**Data entries**.
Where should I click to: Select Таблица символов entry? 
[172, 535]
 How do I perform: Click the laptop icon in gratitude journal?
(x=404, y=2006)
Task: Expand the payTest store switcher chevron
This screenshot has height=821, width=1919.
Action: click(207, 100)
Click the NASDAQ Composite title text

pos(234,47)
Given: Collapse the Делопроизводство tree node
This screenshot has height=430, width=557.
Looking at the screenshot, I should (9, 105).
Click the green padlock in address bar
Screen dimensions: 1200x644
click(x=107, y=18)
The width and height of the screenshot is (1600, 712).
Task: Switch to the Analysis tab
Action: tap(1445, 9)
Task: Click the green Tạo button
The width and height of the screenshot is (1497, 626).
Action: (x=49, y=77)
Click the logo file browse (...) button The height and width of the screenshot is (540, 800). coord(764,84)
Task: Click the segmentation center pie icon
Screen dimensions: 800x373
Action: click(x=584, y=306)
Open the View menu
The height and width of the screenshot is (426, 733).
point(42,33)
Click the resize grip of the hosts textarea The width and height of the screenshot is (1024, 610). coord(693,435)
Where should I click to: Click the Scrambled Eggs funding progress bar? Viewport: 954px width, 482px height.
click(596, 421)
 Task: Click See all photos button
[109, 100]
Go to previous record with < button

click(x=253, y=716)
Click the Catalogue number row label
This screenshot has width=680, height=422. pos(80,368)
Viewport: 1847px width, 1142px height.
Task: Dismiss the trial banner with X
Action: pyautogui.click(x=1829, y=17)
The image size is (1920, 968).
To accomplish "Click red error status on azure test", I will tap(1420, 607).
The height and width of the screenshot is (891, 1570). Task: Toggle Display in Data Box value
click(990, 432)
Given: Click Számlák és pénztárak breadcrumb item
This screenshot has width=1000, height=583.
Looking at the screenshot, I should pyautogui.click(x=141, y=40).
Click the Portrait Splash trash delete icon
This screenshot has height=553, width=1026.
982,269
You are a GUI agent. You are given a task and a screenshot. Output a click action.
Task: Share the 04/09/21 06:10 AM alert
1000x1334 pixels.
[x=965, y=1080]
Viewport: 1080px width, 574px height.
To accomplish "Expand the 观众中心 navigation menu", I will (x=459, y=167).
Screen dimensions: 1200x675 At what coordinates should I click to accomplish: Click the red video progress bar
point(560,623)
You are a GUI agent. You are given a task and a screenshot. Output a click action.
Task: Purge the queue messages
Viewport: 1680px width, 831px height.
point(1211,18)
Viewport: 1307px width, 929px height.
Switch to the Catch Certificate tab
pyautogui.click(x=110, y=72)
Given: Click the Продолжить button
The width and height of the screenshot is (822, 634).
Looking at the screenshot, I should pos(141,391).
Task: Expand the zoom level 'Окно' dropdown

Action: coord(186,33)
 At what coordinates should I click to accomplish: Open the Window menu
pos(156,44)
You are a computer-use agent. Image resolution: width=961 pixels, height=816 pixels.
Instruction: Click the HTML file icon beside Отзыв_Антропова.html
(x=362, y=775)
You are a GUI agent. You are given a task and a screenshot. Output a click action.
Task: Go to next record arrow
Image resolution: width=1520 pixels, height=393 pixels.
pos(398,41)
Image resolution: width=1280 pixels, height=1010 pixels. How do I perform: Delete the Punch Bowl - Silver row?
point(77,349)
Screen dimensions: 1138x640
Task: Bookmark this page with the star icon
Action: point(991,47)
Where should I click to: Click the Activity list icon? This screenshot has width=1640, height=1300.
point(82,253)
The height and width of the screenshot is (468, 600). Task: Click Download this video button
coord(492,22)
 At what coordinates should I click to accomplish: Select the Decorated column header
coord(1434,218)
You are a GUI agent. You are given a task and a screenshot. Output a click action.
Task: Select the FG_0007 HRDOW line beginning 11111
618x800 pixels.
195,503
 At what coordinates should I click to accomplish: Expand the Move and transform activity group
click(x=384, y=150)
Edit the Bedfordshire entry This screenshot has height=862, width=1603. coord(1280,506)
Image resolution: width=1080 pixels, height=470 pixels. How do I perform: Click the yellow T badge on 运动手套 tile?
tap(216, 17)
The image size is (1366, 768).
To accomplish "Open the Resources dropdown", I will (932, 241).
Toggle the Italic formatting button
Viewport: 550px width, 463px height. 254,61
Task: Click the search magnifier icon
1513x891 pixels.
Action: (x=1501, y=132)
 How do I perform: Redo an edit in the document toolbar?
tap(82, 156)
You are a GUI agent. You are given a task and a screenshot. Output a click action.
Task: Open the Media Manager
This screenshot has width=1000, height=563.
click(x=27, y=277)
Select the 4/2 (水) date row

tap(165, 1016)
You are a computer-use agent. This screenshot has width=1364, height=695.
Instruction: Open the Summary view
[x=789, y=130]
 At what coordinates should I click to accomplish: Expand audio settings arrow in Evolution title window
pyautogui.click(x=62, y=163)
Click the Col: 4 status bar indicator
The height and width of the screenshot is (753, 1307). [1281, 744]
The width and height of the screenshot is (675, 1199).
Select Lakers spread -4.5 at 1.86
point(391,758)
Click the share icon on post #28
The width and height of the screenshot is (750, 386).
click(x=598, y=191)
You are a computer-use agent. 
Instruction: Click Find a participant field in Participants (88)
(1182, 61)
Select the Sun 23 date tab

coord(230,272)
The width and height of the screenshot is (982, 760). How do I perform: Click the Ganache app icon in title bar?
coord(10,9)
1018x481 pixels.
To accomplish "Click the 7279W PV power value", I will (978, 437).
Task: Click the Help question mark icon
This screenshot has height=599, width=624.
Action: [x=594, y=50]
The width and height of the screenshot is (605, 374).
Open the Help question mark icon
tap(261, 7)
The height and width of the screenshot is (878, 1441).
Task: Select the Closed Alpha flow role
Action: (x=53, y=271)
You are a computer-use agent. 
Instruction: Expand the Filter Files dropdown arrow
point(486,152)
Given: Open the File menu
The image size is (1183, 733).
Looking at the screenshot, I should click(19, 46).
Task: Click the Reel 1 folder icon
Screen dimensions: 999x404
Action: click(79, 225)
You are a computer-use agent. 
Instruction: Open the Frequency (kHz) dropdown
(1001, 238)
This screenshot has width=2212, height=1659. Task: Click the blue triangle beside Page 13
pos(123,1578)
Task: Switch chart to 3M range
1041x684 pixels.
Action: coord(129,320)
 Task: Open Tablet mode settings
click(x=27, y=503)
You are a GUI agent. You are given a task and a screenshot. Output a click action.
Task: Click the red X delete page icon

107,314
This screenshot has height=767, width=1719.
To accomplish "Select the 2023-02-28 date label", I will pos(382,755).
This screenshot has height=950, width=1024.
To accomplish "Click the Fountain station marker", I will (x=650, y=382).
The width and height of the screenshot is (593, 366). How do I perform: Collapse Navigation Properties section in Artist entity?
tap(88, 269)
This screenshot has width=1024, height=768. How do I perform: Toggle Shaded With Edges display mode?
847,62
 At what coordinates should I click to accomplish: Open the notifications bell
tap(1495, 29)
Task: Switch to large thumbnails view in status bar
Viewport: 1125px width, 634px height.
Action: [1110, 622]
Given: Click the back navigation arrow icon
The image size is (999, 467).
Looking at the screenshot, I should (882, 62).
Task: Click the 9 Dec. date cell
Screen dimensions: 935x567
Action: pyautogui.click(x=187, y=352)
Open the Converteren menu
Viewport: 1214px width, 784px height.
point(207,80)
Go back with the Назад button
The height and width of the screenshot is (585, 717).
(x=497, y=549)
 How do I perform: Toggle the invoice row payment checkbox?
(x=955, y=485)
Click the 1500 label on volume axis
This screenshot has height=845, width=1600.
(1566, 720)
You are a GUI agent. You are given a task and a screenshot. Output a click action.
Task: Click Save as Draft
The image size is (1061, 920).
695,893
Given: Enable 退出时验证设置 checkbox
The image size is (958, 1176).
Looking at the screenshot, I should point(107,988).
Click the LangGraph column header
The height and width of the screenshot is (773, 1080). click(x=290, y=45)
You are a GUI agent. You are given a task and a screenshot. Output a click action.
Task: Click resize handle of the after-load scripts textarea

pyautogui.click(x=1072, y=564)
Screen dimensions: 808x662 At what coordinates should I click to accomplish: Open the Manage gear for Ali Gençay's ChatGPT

**AIM OF THE EXERCISE**. Only the number of lines in the data that hold "green" should be stated.

**RESPONSE AREA**. 2